--- TASK REQUIREMENTS ---
Check each line of the entries below for the string "arrow" and state how many lines have it, with no other text.

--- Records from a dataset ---
────────────────

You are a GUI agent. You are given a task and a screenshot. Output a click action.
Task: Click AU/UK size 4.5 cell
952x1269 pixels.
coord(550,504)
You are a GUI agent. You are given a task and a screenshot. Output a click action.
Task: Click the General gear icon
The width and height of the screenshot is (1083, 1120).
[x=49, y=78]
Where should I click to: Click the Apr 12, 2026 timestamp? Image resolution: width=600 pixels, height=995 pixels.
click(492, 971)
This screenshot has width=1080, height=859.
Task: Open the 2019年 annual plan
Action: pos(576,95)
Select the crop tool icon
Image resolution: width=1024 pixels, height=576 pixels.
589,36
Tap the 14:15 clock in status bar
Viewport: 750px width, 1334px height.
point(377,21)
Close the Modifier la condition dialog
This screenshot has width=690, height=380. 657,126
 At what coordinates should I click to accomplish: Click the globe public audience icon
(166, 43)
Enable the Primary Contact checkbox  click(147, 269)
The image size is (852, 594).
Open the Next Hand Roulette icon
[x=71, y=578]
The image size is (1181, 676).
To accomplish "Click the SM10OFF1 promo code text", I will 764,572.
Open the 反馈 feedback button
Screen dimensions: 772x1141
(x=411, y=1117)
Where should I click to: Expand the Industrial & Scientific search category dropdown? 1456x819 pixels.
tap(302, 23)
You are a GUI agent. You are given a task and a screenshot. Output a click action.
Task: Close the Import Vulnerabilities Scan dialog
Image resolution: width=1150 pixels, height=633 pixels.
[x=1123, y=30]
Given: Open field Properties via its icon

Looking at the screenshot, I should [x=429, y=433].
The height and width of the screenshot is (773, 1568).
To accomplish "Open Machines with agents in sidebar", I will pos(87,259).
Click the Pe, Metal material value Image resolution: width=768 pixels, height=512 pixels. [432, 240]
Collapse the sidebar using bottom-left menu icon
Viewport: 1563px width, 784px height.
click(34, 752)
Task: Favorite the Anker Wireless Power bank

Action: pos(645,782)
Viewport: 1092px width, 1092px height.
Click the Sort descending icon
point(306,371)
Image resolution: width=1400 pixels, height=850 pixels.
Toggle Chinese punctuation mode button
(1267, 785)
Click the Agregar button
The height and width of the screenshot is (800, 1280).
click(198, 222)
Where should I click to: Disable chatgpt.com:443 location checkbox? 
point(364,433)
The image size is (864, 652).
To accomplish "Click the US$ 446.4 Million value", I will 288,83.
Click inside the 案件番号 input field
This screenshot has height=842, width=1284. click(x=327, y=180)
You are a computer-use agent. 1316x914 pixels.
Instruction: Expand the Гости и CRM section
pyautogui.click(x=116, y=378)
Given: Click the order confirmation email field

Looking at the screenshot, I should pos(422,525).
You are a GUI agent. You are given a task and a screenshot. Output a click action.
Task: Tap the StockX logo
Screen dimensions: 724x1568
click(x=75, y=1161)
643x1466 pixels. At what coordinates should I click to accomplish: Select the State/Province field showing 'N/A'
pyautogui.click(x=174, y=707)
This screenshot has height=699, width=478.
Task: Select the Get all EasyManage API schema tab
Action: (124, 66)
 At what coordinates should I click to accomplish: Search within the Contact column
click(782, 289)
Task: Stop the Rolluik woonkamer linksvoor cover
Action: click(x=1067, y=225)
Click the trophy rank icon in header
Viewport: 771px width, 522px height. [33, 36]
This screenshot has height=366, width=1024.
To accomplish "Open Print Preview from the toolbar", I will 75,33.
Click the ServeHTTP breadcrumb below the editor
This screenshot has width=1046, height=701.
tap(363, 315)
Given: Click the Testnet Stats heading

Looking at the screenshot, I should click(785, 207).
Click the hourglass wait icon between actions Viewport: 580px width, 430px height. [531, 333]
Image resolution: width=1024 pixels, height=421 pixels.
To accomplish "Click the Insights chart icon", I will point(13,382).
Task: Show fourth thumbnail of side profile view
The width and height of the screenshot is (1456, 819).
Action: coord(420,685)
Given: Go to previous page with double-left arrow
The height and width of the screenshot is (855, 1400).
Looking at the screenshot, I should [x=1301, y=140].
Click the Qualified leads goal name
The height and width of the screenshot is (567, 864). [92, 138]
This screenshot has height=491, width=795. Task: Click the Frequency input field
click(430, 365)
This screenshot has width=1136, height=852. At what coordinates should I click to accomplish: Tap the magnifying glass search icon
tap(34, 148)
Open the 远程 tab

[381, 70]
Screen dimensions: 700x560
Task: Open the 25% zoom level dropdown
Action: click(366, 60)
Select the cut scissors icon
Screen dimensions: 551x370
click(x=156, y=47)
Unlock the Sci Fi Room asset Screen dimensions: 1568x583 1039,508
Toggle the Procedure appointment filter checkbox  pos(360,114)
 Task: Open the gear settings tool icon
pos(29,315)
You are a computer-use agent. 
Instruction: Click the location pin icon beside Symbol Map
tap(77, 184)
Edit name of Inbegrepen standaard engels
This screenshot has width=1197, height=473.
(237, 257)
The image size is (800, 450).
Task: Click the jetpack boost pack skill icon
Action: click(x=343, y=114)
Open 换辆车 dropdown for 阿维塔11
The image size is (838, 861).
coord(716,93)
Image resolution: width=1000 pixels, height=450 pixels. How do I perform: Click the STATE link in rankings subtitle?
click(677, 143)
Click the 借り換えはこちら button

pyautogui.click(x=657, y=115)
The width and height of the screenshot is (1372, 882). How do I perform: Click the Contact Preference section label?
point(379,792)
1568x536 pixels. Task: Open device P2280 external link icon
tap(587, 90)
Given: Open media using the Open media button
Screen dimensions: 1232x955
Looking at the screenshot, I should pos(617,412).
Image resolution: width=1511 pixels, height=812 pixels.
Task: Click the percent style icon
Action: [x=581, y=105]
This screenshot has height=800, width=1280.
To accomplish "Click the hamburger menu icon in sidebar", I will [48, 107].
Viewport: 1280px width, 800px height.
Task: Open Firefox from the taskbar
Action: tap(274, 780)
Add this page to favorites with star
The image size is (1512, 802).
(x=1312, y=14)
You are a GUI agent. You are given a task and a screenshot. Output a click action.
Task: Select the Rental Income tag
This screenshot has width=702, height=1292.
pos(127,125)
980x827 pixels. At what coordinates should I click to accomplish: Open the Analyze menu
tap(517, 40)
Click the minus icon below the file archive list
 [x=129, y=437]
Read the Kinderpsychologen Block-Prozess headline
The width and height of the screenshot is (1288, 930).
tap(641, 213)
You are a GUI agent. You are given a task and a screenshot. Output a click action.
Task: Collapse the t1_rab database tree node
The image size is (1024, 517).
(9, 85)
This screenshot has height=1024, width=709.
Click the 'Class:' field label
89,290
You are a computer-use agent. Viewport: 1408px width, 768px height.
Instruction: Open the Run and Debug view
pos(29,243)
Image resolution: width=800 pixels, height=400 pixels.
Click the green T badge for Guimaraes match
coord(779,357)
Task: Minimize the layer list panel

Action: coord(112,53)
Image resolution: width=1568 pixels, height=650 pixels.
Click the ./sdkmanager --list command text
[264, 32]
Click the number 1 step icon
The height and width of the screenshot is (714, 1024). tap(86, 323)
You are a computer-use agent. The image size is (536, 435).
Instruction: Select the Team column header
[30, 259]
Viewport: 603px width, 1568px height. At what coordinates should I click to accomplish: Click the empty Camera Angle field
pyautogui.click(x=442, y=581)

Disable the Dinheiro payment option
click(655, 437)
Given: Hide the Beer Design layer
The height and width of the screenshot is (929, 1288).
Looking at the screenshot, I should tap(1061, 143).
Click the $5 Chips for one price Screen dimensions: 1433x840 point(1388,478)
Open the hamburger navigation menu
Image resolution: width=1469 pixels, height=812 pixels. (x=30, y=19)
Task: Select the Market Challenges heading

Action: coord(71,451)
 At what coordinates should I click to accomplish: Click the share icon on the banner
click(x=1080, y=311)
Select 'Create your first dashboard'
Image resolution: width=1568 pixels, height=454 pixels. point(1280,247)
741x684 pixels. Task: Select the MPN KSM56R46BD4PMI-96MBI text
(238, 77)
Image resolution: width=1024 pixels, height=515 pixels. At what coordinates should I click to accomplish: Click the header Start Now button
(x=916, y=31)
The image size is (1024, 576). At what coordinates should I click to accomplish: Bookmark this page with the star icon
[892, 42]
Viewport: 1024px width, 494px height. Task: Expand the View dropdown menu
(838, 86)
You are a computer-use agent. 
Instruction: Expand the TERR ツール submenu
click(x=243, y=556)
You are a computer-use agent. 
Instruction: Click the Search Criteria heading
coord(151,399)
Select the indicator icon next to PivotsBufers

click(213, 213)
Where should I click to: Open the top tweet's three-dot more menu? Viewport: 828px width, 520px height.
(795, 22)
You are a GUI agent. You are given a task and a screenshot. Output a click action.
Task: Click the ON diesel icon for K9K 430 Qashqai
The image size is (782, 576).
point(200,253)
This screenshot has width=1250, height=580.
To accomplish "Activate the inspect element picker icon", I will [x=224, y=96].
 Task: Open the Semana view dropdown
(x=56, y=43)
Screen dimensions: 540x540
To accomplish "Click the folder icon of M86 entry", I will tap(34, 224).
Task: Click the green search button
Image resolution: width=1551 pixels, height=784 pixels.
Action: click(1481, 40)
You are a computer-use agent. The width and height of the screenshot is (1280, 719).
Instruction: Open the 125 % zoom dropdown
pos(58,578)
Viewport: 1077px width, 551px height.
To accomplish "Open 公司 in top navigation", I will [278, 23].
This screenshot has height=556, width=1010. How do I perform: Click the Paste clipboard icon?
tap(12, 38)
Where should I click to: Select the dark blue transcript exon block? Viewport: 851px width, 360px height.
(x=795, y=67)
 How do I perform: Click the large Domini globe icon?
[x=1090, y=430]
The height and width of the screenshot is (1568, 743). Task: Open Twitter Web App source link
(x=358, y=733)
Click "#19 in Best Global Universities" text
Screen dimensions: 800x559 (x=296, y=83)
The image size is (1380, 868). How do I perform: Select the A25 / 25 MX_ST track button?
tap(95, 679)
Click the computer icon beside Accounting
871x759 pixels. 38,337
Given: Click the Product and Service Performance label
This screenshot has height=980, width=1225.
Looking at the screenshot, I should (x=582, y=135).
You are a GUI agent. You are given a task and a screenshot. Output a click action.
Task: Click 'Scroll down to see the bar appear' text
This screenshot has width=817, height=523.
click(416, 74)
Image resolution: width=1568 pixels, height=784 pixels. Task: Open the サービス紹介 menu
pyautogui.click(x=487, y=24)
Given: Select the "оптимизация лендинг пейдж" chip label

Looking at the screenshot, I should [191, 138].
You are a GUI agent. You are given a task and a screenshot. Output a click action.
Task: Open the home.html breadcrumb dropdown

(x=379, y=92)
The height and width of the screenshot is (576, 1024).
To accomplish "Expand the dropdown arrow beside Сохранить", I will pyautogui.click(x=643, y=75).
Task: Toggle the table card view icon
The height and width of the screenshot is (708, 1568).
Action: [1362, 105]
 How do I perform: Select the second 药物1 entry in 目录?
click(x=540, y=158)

────────────────

--- RESPONSE AREA ---
2